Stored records
________________________________________

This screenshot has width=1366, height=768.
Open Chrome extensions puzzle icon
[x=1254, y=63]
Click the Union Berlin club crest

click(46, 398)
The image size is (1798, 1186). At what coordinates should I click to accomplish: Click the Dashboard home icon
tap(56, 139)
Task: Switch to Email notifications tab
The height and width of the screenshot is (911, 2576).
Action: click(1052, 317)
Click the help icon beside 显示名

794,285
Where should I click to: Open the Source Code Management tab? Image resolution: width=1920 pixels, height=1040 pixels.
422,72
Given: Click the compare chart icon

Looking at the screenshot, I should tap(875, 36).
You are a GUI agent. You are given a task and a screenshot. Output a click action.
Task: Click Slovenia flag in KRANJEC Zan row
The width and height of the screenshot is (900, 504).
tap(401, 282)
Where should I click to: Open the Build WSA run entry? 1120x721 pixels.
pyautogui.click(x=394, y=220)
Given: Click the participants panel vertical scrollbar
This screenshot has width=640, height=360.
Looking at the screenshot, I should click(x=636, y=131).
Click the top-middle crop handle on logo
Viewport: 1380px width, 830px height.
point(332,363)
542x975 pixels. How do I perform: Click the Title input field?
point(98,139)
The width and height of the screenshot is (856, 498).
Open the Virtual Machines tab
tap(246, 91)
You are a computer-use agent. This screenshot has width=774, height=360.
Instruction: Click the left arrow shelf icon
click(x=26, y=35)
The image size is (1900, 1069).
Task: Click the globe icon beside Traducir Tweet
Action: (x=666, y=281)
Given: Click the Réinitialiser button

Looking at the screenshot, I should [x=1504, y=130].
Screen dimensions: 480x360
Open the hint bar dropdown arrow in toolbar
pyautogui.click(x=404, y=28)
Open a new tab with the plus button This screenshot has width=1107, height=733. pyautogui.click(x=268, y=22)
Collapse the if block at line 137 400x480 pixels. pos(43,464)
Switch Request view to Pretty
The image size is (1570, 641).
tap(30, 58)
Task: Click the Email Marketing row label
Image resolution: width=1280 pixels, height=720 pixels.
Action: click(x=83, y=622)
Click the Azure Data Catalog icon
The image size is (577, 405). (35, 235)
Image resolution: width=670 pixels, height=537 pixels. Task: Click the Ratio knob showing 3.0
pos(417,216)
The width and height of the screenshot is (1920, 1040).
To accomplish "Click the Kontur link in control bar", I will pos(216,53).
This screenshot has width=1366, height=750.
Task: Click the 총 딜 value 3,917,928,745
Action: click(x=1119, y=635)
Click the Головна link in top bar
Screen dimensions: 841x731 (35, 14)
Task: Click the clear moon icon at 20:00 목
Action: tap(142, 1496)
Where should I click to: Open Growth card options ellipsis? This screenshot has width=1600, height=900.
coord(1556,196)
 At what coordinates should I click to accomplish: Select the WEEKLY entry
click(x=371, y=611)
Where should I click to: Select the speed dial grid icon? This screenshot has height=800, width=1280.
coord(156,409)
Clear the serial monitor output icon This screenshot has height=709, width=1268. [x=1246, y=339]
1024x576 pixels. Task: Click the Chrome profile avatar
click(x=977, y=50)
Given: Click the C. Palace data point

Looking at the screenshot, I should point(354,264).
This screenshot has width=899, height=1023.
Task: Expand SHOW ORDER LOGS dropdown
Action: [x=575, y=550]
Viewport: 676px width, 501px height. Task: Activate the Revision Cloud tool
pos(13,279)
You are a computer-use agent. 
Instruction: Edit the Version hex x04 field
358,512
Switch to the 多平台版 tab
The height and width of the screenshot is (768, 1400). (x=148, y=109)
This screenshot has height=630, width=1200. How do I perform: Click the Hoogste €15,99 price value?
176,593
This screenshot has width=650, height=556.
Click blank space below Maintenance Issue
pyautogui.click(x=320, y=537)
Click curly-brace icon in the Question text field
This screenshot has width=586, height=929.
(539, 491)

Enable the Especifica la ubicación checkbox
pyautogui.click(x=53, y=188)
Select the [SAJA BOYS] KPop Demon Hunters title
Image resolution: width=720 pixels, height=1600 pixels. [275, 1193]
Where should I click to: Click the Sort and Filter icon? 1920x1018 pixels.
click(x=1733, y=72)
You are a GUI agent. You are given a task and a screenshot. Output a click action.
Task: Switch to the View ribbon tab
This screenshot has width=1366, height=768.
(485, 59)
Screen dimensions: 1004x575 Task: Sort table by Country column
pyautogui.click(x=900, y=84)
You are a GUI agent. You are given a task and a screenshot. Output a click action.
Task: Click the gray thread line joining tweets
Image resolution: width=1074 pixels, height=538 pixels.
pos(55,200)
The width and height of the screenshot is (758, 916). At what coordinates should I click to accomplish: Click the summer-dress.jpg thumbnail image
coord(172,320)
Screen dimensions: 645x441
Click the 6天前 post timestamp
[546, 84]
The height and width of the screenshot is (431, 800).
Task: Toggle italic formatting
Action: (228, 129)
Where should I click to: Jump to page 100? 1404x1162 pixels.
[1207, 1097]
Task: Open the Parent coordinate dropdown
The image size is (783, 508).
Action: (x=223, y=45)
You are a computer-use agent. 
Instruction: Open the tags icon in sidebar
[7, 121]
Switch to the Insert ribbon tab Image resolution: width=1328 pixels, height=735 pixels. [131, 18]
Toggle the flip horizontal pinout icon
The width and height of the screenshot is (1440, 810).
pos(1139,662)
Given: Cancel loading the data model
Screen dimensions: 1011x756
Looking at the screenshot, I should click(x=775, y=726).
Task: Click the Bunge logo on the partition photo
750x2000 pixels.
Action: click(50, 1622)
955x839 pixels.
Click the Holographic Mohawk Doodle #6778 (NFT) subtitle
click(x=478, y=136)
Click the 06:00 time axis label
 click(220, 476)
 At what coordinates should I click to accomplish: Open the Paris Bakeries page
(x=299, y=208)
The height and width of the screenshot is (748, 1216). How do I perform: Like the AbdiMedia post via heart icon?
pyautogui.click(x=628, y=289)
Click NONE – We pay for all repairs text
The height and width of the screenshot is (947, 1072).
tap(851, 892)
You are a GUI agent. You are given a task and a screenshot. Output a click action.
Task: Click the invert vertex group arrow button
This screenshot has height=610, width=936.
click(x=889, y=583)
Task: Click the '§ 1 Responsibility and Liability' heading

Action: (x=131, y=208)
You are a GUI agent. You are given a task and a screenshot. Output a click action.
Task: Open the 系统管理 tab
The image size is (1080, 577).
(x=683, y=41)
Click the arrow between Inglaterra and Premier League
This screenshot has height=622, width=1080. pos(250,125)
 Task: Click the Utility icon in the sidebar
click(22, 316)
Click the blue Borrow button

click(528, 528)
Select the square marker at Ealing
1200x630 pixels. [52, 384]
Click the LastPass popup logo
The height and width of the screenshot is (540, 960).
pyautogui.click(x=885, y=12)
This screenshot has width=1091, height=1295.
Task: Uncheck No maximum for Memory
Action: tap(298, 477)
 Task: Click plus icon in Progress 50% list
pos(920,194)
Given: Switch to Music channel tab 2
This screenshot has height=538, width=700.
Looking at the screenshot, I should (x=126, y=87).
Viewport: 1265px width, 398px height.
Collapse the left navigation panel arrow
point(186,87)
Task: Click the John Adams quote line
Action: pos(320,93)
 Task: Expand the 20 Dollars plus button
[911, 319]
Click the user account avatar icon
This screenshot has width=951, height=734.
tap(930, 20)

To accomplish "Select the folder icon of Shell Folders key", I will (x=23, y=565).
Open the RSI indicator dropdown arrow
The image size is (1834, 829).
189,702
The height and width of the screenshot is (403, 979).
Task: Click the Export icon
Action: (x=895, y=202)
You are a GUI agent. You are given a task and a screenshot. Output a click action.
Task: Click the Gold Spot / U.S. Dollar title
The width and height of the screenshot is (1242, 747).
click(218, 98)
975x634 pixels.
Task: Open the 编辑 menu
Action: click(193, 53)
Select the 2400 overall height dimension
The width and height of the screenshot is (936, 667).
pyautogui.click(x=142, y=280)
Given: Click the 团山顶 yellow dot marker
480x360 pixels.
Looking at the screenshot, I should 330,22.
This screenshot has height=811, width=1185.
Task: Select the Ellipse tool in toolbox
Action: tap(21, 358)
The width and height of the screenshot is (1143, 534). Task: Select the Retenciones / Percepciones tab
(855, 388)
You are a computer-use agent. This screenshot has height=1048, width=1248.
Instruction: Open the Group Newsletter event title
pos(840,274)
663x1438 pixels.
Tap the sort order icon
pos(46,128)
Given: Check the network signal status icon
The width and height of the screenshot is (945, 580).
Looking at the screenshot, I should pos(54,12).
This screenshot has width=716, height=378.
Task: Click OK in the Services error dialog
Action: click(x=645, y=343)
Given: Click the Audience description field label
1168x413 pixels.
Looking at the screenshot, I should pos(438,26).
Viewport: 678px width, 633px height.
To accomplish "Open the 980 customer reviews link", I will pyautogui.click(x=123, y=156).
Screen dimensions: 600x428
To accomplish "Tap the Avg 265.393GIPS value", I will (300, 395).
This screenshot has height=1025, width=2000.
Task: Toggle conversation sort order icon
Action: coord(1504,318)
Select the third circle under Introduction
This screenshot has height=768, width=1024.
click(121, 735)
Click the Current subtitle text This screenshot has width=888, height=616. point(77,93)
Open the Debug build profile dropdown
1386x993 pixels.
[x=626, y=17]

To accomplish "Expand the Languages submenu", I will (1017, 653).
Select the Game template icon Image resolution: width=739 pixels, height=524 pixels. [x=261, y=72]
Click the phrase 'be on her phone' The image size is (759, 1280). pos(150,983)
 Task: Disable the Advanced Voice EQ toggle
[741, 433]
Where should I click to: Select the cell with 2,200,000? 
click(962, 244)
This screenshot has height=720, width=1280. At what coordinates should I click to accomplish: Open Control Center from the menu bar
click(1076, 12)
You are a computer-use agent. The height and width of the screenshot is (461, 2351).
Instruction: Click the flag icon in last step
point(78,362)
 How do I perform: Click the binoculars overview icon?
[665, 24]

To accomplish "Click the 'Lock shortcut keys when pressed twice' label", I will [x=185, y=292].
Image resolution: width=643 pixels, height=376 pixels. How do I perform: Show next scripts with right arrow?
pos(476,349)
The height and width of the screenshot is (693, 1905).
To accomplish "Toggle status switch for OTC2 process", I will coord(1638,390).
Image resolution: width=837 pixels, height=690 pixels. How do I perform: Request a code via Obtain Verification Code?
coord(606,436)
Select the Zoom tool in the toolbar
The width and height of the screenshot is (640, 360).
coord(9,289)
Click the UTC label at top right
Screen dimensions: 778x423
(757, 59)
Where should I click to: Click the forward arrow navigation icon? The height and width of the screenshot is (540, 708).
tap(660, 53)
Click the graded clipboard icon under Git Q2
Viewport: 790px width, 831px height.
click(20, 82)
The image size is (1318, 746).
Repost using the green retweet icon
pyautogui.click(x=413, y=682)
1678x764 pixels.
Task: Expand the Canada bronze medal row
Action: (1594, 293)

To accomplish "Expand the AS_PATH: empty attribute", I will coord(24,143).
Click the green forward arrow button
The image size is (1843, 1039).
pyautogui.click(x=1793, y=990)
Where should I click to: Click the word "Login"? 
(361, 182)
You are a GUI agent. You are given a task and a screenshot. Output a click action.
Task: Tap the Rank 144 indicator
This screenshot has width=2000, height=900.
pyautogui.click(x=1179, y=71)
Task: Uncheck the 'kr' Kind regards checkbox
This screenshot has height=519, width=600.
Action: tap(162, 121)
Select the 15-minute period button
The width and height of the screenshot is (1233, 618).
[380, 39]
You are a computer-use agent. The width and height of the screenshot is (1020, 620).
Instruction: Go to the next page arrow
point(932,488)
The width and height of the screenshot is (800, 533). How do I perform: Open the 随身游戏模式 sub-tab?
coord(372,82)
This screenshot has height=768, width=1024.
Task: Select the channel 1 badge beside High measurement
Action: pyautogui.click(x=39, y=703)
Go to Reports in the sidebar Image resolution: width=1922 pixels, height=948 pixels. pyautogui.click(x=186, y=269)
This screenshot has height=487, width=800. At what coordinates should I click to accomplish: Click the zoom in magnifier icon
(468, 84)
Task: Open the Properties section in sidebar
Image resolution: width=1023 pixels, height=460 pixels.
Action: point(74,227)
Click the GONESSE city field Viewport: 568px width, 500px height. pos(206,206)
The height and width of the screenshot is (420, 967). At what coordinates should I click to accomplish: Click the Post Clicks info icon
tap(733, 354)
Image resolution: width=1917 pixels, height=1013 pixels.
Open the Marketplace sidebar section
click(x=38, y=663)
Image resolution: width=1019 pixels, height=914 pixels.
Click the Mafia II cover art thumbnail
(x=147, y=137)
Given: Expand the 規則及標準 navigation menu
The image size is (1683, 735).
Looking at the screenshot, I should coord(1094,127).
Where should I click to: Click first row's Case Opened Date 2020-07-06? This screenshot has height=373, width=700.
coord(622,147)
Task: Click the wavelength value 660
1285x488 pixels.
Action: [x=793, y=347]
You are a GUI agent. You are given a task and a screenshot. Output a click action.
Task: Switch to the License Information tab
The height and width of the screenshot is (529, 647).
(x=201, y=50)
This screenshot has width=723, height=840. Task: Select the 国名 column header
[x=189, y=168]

________________________________________

> [INSTRUCTIONS TO FOLLOW] Whenever a line above contains "status", copy that line.

> [TASK ANSWER]
Given: Check the network signal status icon
To accomplish "Toggle status switch for OTC2 process", I will coord(1638,390).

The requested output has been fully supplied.